◆ **ABOUT THIS EXERCISE**: Your answer should hold all lines of the entries that include the word "computer".

◆ **AVAILABLE RECORDS**:
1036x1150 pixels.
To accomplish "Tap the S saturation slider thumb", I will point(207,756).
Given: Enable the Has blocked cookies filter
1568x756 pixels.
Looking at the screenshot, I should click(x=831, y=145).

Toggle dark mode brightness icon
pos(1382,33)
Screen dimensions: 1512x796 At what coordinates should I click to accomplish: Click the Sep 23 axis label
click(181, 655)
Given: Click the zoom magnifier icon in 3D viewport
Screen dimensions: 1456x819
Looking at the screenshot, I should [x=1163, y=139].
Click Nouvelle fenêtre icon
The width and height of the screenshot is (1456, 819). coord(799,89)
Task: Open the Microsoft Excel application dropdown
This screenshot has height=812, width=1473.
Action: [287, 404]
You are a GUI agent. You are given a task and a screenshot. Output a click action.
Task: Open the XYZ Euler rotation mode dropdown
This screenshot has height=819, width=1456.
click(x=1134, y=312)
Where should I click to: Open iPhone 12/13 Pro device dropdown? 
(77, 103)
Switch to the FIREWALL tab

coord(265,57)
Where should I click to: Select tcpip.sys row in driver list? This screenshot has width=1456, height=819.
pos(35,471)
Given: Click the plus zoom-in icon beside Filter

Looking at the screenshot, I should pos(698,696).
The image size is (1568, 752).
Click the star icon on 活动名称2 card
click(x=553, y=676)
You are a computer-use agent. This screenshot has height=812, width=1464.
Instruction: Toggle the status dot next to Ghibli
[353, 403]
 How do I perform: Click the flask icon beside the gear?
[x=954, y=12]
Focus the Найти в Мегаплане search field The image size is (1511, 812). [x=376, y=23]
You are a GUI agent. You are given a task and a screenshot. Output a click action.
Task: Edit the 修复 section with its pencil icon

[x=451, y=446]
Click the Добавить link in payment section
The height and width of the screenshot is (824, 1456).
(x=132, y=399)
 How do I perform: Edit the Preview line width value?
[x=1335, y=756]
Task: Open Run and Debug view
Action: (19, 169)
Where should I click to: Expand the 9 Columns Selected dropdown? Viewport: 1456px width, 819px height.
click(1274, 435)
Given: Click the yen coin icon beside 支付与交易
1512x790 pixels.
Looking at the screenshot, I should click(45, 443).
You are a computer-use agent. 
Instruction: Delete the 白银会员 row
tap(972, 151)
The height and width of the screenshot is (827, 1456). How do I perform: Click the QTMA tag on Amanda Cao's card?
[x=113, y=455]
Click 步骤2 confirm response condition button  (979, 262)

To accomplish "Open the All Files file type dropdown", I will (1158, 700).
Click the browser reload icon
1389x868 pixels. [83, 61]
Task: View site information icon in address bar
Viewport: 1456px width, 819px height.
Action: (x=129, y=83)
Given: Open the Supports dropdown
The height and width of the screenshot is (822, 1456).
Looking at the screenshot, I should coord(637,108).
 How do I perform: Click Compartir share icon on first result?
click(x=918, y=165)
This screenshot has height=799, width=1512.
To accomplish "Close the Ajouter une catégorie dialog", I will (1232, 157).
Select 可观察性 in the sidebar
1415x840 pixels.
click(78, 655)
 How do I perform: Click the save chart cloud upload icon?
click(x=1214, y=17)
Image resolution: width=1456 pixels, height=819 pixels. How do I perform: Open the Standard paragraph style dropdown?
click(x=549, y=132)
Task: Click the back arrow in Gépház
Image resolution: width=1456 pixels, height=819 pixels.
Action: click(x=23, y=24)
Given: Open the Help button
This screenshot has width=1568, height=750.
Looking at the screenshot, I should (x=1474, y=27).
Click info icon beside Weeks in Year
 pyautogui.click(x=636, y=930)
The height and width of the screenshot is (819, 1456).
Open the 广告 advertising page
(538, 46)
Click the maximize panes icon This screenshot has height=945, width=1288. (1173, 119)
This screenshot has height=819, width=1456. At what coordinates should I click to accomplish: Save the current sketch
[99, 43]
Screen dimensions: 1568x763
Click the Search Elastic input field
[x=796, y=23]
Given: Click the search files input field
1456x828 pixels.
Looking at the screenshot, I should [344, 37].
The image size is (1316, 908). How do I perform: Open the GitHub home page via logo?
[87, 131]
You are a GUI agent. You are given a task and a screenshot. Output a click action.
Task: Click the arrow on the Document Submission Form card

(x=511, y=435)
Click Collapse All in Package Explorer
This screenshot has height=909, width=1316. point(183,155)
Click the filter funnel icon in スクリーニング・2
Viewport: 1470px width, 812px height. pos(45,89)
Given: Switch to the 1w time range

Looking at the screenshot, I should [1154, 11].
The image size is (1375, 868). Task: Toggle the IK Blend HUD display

◆ **ANSWER BOX**:
You are a computer-use agent. This screenshot has height=812, width=1464.
You are a computer-use agent. 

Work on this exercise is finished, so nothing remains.